The Film, Television & Radio department at RADA delivers a rigorous, comprehensive, ambitious screen actor training - one that prepares actors to become world-leading artists and performers in all genres.

The audio training works with the top industry professionals alongside a RADA sound engineer student from the Foundation Degree in Technical Theatre and Stage Management (TTSM) to create a number of sketches and radio plays which are recorded in front of a ‘live’ studio audience. The acting students create, perform and provide all of the sound effects. This wonderful work strengthens and intensifies physical engagement, vocal range and emotional expressivity to meet the demands of classical and contemporary performance styles. Entering RADA students to the prestigious BBC Carleton Hobbs Bursary Award is another project where the students are encouraged to explore the range of their voice and imagination.

The short film projects have a combination of students and industry professionals drawn from across RADA and its graduates. It provides the actors with the opportunity to work on specifically commissioned scripts and the TTSM students to work on a screen project from inception to creation to delivery.
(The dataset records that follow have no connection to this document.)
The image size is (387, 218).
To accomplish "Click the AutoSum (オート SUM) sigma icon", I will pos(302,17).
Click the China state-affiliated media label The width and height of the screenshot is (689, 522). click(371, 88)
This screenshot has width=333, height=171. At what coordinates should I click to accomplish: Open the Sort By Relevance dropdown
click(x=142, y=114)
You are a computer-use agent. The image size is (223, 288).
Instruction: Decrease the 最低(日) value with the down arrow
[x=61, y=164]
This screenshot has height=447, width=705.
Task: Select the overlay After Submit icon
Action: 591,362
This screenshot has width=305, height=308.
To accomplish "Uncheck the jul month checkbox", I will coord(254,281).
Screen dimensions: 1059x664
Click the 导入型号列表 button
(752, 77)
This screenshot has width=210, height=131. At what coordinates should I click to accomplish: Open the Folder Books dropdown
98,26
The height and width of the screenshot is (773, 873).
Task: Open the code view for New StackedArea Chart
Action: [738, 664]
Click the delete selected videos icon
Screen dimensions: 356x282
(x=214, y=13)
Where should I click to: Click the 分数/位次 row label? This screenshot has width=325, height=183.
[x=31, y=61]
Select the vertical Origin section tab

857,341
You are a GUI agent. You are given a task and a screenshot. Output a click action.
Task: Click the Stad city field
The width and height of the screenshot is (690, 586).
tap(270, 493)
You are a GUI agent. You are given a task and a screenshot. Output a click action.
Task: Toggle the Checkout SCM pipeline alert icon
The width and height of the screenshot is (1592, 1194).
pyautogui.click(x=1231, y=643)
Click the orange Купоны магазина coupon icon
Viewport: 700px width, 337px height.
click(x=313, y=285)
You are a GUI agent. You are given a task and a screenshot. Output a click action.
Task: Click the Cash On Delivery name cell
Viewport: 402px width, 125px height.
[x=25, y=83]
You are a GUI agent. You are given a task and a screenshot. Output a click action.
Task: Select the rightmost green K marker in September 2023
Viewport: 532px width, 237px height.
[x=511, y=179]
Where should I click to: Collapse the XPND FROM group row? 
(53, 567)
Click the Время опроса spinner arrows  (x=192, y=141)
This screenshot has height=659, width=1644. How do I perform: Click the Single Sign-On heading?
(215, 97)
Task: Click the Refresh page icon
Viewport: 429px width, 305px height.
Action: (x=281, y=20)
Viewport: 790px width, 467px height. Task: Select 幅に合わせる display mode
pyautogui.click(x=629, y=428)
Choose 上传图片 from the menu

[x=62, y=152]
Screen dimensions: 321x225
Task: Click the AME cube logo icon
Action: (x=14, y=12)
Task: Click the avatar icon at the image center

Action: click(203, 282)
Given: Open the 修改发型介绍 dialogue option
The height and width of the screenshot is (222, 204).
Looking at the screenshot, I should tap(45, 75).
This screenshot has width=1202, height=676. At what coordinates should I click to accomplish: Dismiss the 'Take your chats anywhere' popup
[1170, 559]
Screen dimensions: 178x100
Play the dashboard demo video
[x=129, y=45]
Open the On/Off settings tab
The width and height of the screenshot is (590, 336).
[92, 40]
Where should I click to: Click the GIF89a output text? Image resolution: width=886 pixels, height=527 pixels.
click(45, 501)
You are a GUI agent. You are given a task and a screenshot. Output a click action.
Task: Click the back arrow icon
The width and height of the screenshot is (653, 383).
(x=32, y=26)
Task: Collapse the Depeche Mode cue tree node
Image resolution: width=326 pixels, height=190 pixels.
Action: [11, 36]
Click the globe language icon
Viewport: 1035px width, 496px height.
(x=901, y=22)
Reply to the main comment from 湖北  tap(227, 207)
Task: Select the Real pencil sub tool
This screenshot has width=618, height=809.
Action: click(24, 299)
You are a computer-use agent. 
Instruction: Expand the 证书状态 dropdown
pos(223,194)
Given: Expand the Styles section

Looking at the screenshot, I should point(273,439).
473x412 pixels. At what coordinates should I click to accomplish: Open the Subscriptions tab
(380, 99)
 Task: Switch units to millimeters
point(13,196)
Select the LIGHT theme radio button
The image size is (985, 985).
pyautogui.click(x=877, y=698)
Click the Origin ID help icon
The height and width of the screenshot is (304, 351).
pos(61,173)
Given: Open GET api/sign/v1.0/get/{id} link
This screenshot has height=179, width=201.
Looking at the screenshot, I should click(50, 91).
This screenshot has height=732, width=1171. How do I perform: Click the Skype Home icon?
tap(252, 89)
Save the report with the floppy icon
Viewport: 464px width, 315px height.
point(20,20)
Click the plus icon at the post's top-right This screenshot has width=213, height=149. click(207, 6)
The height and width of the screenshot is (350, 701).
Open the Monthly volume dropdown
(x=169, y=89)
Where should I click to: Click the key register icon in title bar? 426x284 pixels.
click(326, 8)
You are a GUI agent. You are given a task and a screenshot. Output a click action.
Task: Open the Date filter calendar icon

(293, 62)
Film needs new voices in order to reflect our richly varied, diverse and challenging society. It is crucial for our culture to be a representative one, and for the stories people see to resonate deeply with them.
Steve McQueen, Director (BFI Film Forever: Back the Future)

Netflix plans to spend more of its annual production budget in Britain, which means more skills are needed. Its epic, historical production The King recently employed more than 20,000 cast, crew and extras. Ongoing industry feedback regarding what is included as part of actor training has led to a growing number of drama schools including or increasing the quota of screen acting in their curriculum. Additionally, the feedback confirmed that conservatoire and drama school training needs to be contemporised and reflect not only the changing diversity of the students but the screen industry as a whole.

Our training is widening the curriculum content to facilitate skills training that enables students to make bold autonomous choices which also aligns with the fast and ever-changing media genre and streamed platform delivery services. Comments by industry and graduates alike say there is a marked difference in confidence, ownership, craft and mastery between stage acting and screen acting. Therefore, more development and investment is needed in this aspect of the training.

The training that RADA offers is rigorous in its pedagogical scaffolding to maximise the effectiveness of the development of key skills. It facilitates networking and collaboration with RADA graduates, directors and film-makers of the future. In the film and television sector, computer-generated effects, motion capture and ‘synthespians’ are becoming an ever-increasing aspect of the story. Actors that can master and demonstrate acting with CGI green screen and physically embody the role have become hard currency.

The demands of continuing drama require actors to become everything and anything and all at a tidy redemptive or tragic arch to keep the story moving at a pace that will not bore the viewers and listeners. The requirements for screen and audio work are fast, furious and unrelenting. Being taught and gaining an understanding of ways of enabling the body to play sensation and impulse, focusing on the importance of the ability not to feel a lot, but to feel it on demand, is an ongoing part of an actors developing professional journey. Preparing actors for film, television and radio is an established aspect of the overall rigour of training at RADA.